| THE PROBLEM |
Lay out every line of the items below as a Markdown table with two columns, Row and Line, numbering each row and skipping blank lines.
· · ·
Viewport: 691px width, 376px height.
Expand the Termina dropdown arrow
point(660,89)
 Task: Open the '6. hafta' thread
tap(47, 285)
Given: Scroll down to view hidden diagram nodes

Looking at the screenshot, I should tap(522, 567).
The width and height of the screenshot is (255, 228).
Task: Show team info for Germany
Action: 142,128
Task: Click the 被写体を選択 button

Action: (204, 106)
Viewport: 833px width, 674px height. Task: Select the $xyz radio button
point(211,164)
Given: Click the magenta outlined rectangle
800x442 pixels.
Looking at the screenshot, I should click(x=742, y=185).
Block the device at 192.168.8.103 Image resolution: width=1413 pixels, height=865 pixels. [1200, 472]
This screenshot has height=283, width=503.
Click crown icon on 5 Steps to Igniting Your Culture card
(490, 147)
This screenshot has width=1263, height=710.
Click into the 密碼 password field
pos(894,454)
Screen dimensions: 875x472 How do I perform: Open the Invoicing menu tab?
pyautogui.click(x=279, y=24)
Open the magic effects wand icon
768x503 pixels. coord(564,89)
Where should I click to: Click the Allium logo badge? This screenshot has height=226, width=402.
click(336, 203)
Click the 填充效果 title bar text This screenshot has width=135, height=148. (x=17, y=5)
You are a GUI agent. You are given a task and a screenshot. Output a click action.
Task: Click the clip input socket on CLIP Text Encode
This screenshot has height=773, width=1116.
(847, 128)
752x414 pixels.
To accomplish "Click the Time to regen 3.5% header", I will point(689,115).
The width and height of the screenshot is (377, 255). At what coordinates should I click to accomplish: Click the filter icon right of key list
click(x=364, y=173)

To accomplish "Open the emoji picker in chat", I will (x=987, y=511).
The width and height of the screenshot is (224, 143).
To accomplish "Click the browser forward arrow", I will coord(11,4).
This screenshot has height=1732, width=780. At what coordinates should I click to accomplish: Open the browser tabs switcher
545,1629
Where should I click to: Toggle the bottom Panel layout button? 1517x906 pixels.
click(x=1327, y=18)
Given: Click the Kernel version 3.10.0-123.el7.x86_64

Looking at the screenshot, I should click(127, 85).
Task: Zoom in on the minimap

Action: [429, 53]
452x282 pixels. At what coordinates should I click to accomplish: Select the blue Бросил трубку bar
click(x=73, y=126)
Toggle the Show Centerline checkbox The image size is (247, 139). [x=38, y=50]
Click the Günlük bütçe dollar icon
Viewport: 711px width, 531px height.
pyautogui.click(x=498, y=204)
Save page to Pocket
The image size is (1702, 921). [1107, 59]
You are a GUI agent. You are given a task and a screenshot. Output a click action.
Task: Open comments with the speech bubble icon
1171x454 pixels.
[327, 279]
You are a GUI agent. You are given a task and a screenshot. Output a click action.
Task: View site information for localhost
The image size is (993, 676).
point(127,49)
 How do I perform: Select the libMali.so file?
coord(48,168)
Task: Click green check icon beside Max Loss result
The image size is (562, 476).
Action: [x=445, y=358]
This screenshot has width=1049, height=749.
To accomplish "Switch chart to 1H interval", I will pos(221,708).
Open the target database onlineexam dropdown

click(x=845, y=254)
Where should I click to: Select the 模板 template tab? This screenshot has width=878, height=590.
· · ·
| RESULT FOR THIS EXERCISE |
| Row | Line |
|---|---|
| 1 | Viewport: 691px width, 376px height. |
| 2 | Expand the Termina dropdown arrow |
| 3 | point(660,89) |
| 4 |  Task: Open the '6. hafta' thread |
| 5 | tap(47, 285) |
| 6 | Given: Scroll down to view hidden diagram nodes |
| 7 | Looking at the screenshot, I should tap(522, 567). |
| 8 | The width and height of the screenshot is (255, 228). |
| 9 | Task: Show team info for Germany |
| 10 | Action: 142,128 |
| 11 | Task: Click the 被写体を選択 button |
| 12 | Action: (204, 106) |
| 13 | Viewport: 833px width, 674px height. Task: Select the $xyz radio button |
| 14 | point(211,164) |
| 15 | Given: Click the magenta outlined rectangle |
| 16 | 800x442 pixels. |
| 17 | Looking at the screenshot, I should click(x=742, y=185). |
| 18 | Block the device at 192.168.8.103 Image resolution: width=1413 pixels, height=865 pixels. [1200, 472] |
| 19 | This screenshot has height=283, width=503. |
| 20 | Click crown icon on 5 Steps to Igniting Your Culture card |
| 21 | (490, 147) |
| 22 | This screenshot has width=1263, height=710. |
| 23 | Click into the 密碼 password field |
| 24 | pos(894,454) |
| 25 | Screen dimensions: 875x472 How do I perform: Open the Invoicing menu tab? |
| 26 | pyautogui.click(x=279, y=24) |
| 27 | Open the magic effects wand icon |
| 28 | 768x503 pixels. coord(564,89) |
| 29 | Where should I click to: Click the Allium logo badge? This screenshot has height=226, width=402. |
| 30 | click(336, 203) |
| 31 | Click the 填充效果 title bar text This screenshot has width=135, height=148. (x=17, y=5) |
| 32 | You are a GUI agent. You are given a task and a screenshot. Output a click action. |
| 33 | Task: Click the clip input socket on CLIP Text Encode |
| 34 | This screenshot has height=773, width=1116. |
| 35 | (847, 128) |
| 36 | 752x414 pixels. |
| 37 | To accomplish "Click the Time to regen 3.5% header", I will point(689,115). |
| 38 | The width and height of the screenshot is (377, 255). At what coordinates should I click to accomplish: Click the filter icon right of key list |
| 39 | click(x=364, y=173) |
| 40 | To accomplish "Open the emoji picker in chat", I will (x=987, y=511). |
| 41 | The width and height of the screenshot is (224, 143). |
| 42 | To accomplish "Click the browser forward arrow", I will coord(11,4). |
| 43 | This screenshot has height=1732, width=780. At what coordinates should I click to accomplish: Open the browser tabs switcher |
| 44 | 545,1629 |
| 45 | Where should I click to: Toggle the bottom Panel layout button? 1517x906 pixels. |
| 46 | click(x=1327, y=18) |
| 47 | Given: Click the Kernel version 3.10.0-123.el7.x86_64 |
| 48 | Looking at the screenshot, I should click(127, 85). |
| 49 | Task: Zoom in on the minimap |
| 50 | Action: [429, 53] |
| 51 | 452x282 pixels. At what coordinates should I click to accomplish: Select the blue Бросил трубку bar |
| 52 | click(x=73, y=126) |
| 53 | Toggle the Show Centerline checkbox The image size is (247, 139). [x=38, y=50] |
| 54 | Click the Günlük bütçe dollar icon |
| 55 | Viewport: 711px width, 531px height. |
| 56 | pyautogui.click(x=498, y=204) |
| 57 | Save page to Pocket |
| 58 | The image size is (1702, 921). [1107, 59] |
| 59 | You are a GUI agent. You are given a task and a screenshot. Output a click action. |
| 60 | Task: Open comments with the speech bubble icon |
| 61 | 1171x454 pixels. |
| 62 | [327, 279] |
| 63 | You are a GUI agent. You are given a task and a screenshot. Output a click action. |
| 64 | Task: View site information for localhost |
| 65 | The image size is (993, 676). |
| 66 | point(127,49) |
| 67 |  How do I perform: Select the libMali.so file? |
| 68 | coord(48,168) |
| 69 | Task: Click green check icon beside Max Loss result |
| 70 | The image size is (562, 476). |
| 71 | Action: [x=445, y=358] |
| 72 | This screenshot has width=1049, height=749. |
| 73 | To accomplish "Switch chart to 1H interval", I will pos(221,708). |
| 74 | Open the target database onlineexam dropdown |
| 75 | click(x=845, y=254) |
| 76 | Where should I click to: Select the 模板 template tab? This screenshot has width=878, height=590. |